Abstract

We evaluated the effect of patient age and significant residual cardiac lesions on the association between hyperglycemia and adverse outcomes in children after cardiac surgery. The incidence, severity, and duration of hyperglycemia in this patient population and perioperative factors predisposing to hyperglycemia were also delineated. Retrospective, observational cohort study. Eighteen-bed pediatric cardiac critical care unit. Seven hundred seventy-two children undergoing cardiac surgery with cardiopulmonary bypass during 2006 and 2007. None. Postoperative glucose levels were reviewed in all children who underwent cardiac surgery with cardiopulmonary bypass at our institution during 2006 and 2007 who met all inclusion criteria and none of the exclusion criteria (n = 772).
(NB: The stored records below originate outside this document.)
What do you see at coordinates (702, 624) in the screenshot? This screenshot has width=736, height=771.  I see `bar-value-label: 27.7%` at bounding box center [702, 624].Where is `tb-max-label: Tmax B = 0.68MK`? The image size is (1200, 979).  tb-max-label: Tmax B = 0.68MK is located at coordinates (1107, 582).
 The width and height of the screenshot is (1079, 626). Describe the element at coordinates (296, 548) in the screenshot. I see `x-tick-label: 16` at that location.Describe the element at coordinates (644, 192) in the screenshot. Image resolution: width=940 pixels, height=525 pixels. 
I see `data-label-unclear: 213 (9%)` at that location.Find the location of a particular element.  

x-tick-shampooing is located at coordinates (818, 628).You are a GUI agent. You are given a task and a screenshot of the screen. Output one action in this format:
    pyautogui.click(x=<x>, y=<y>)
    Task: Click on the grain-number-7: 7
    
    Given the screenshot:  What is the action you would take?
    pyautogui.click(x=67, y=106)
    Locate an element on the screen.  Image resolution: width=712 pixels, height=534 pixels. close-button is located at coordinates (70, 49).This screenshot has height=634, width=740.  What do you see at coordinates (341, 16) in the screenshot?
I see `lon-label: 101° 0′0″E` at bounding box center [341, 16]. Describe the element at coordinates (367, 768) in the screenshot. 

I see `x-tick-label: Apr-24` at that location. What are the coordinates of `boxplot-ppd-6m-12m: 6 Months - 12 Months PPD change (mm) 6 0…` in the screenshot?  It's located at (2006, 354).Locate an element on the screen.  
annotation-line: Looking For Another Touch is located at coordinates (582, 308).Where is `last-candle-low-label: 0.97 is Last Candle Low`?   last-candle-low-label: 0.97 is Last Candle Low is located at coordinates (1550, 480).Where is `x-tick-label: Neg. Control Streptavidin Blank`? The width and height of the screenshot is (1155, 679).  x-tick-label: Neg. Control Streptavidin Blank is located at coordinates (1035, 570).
The composite morbidity-mortality outcome included hospital death, cardiac arrest, renal/hepatic failure, lactic acidosis, extracorporeal membrane oxygenation use, or infection. Hyperglycemia occurred in 90% of patients and resolved within 72 hrs in most without exogenous insulin. Preoperative factors, including prostaglandins, mechanical ventilation, and cyanosis, were significantly associated with increased odds of significant hyperglycemia (>180 mg/dL for >12 hrs or any level >270 mg/dL) as were increased surgical complexity and perioperative steroid administration. Thirty-one percent of the entire cohort reached the composite outcome and the odds were significantly increased after 54 hrs of mild (elevated, but <180 mg/dL), 12 hrs of moderate (180-270 mg/dL), or any period of severe hyperglycemia (>270 mg/dL). Neonates (<1 month of age) tolerated longer periods of hyperglycemia before showing increased odds of reaching the composite morbidity-mortality end point. In the setting of important residual cardiac lesions, mild or moderate hyperglycemia was not as strongly associated with adverse outcomes. Age and residual cardiac lesions are important modifiers of the association between hyperglycemia and suboptimal outcomes after pediatric cardiac surgery. Use of insulin therapy for glucose control in this patient population may need to be carefully targeted toward high-risk subsets of patients.